2. **Connect to a simpler curve:** Then, I remembered a super cool trick! A Gamma distribution with $k = \\nu/2$ and $\\theta = 2$ is actually the same thing as a **Chi-squared distribution** with $\\nu$ (that's a Greek letter "nu") degrees of freedom!
* Since our $k = 5/2$, that means $\\nu = 2 \\times (5/2) = 5$. So, our curve is really just a Chi-squared distribution with 5 degrees of freedom!

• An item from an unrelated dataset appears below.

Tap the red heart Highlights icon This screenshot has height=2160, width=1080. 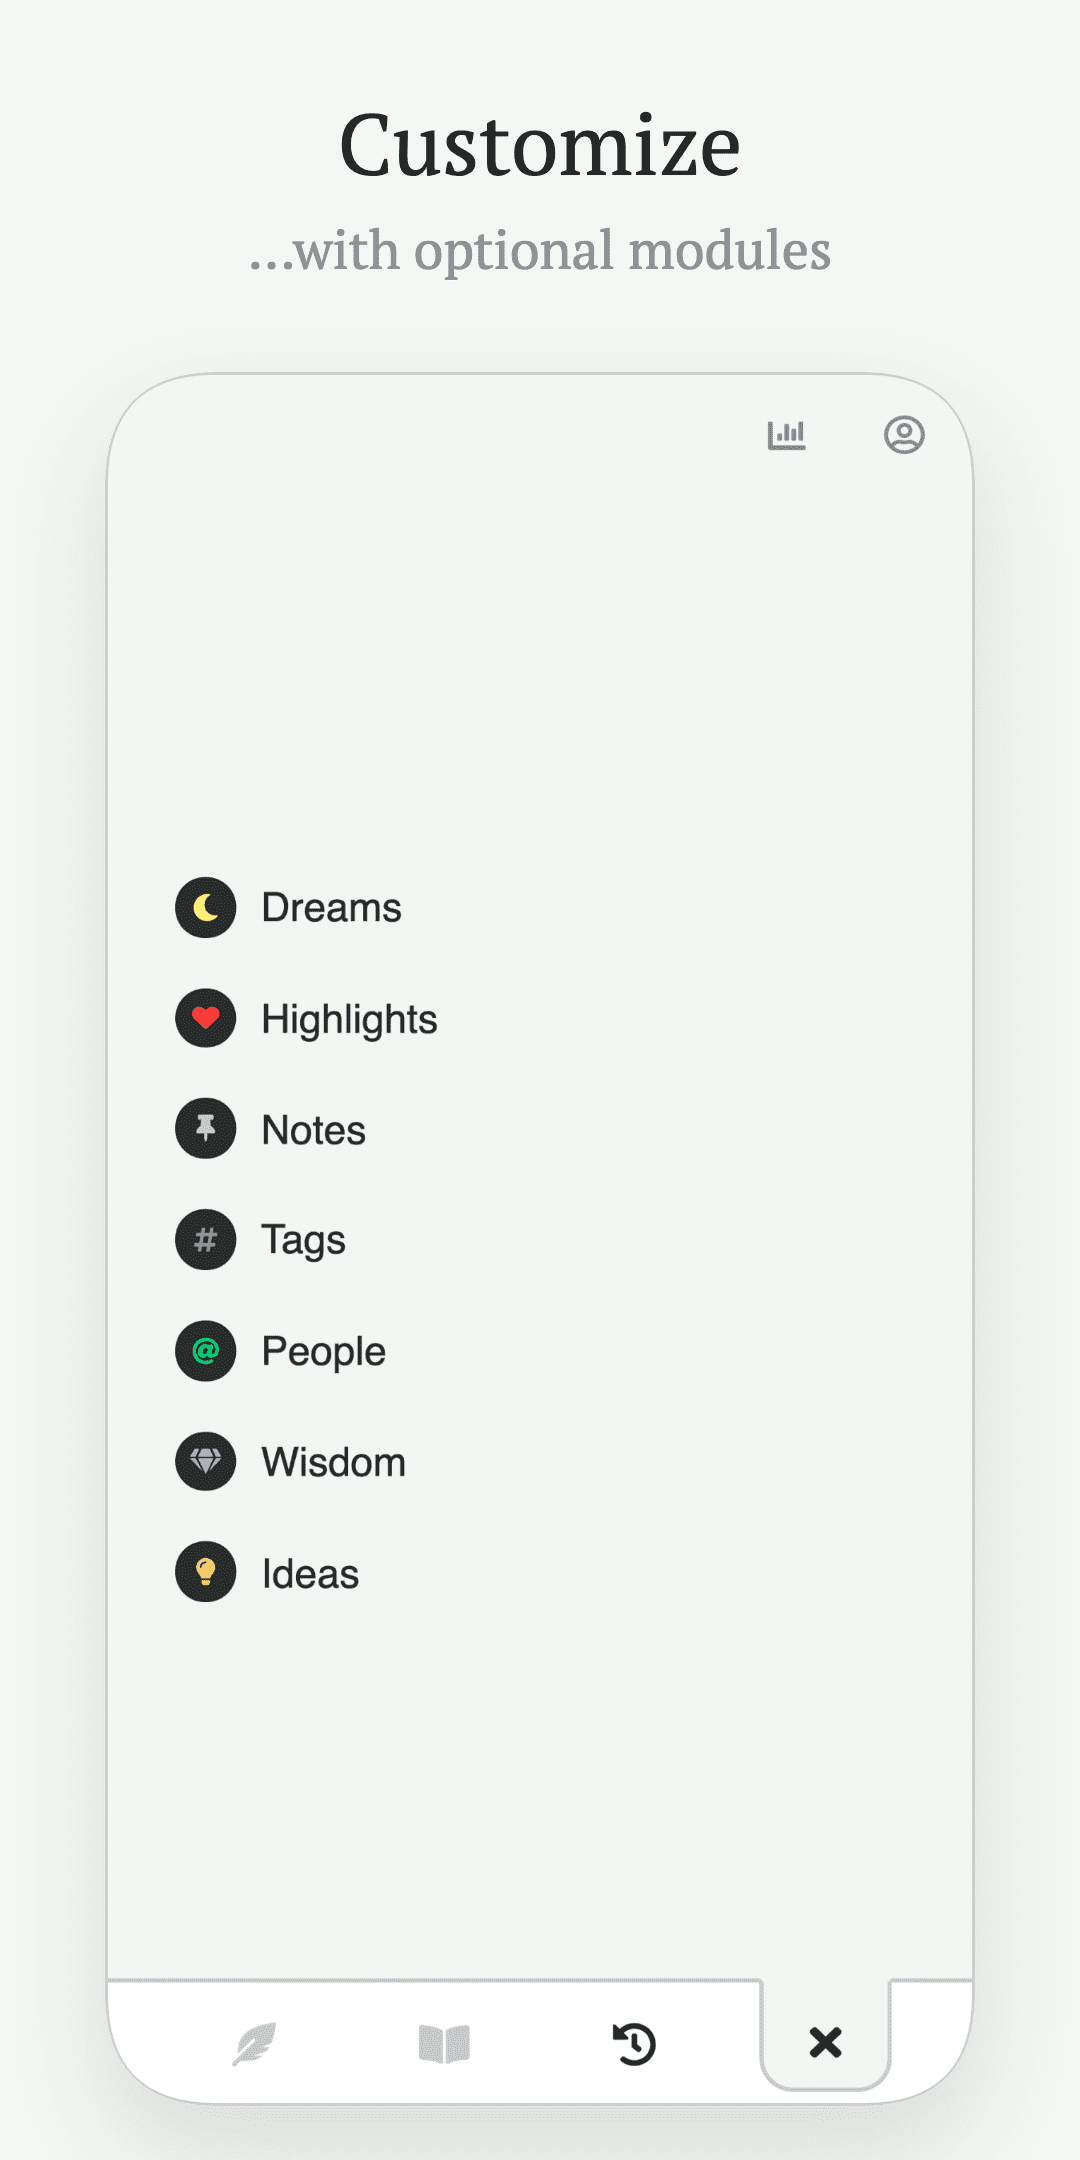[x=206, y=1019]
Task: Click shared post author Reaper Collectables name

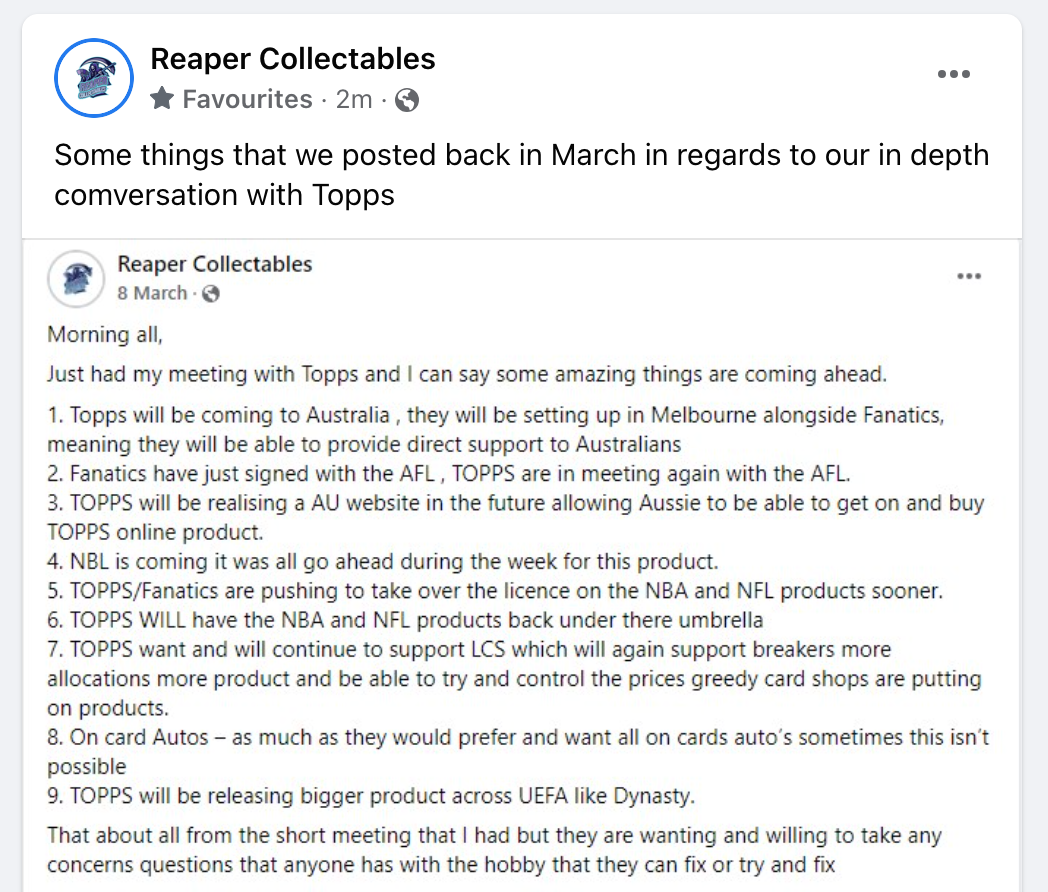Action: pos(215,264)
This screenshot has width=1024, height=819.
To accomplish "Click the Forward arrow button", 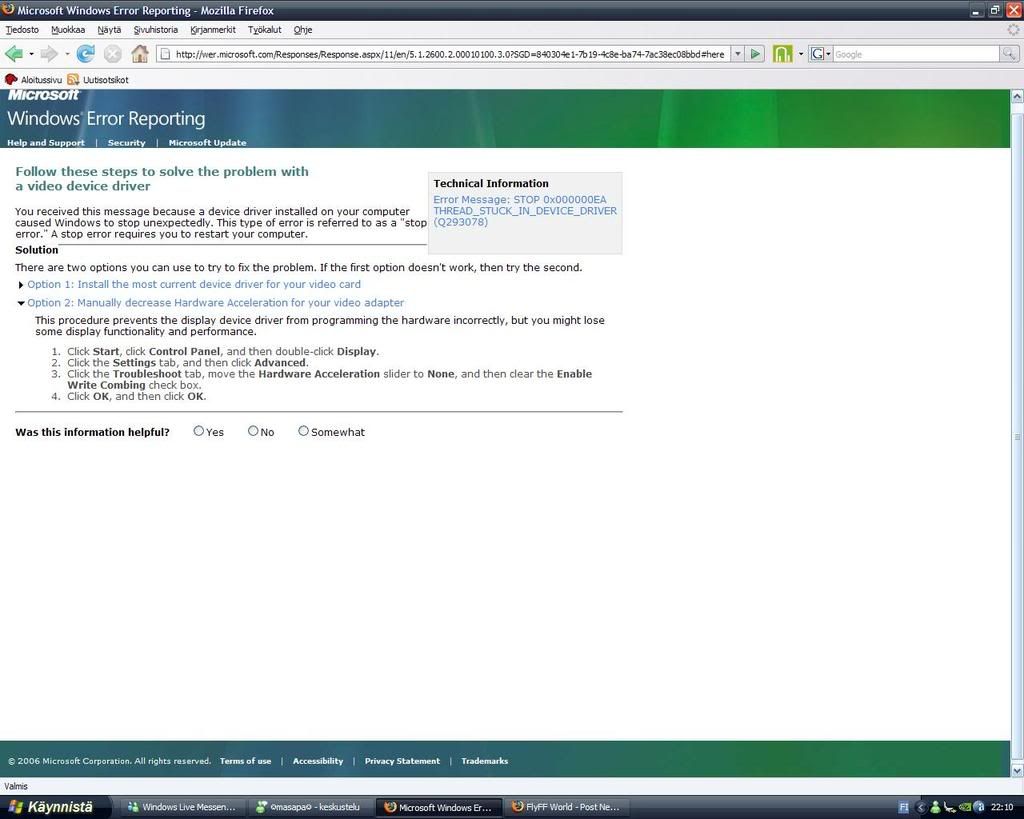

3. **Look it up in a table:** Now, the problem is asking: "What value of 'c' gives us 0.90 of the total area under this Chi-squared curve (with 5 degrees of freedom) starting from 0?" This is something we can find in a **Chi-squared table**! These tables are super handy for statistics problems.
* I looked up the row for "5 degrees of freedom" and then went across to the column that represents "0.90" (or 90% cumulative probability).
* The value I found was approximately **9.236**. So, that's our 'c'!

Alternative answer

Answer: c ≈ 9.236 Explain
This is a question about probability distributions, specifically the Chi-squared distribution . The solving step is:

Wow, this problem looks super fancy with all those squiggly lines and numbers! It's asking us to find a special number called $$c$$. The big S-shaped sign (that's an integral!) means we're looking for the "area under a curve" from 0 up to $$c$$. We want that area to be exactly 0.90.

When I look at the complicated math recipe inside the integral, $$\\frac{1}{3 \\sqrt{2 \\pi}} x^{3 / 2} e^{-x / 2}$$, I recognize it! It's a special kind of math rule for something called a "probability distribution." It's like a recipe that tells us how likely different numbers are. This specific recipe is for a "Chi-squared distribution" with 5 "degrees of freedom." Don't worry too much about what that means, just know it's a specific kind of probability rule.

So, the problem is really asking: "For this Chi-squared distribution with 5 degrees of freedom, what number $$c$$ makes it so that the probability of getting a number less than or equal to $$c$$ is 0.90?" This is also called finding the 90th percentile!

Normally, finding this number takes super advanced math that we don't learn until much later. But lucky for us, really smart mathematicians have already figured out these values and put them in special tables (like a Chi-squared table)! If I look up the 90th percentile for a Chi-squared distribution with 5 degrees of freedom in one of these tables, it tells me that $$c$$ is approximately 9.236. So, we don't have to do the super hard math ourselves, we just look up the answer!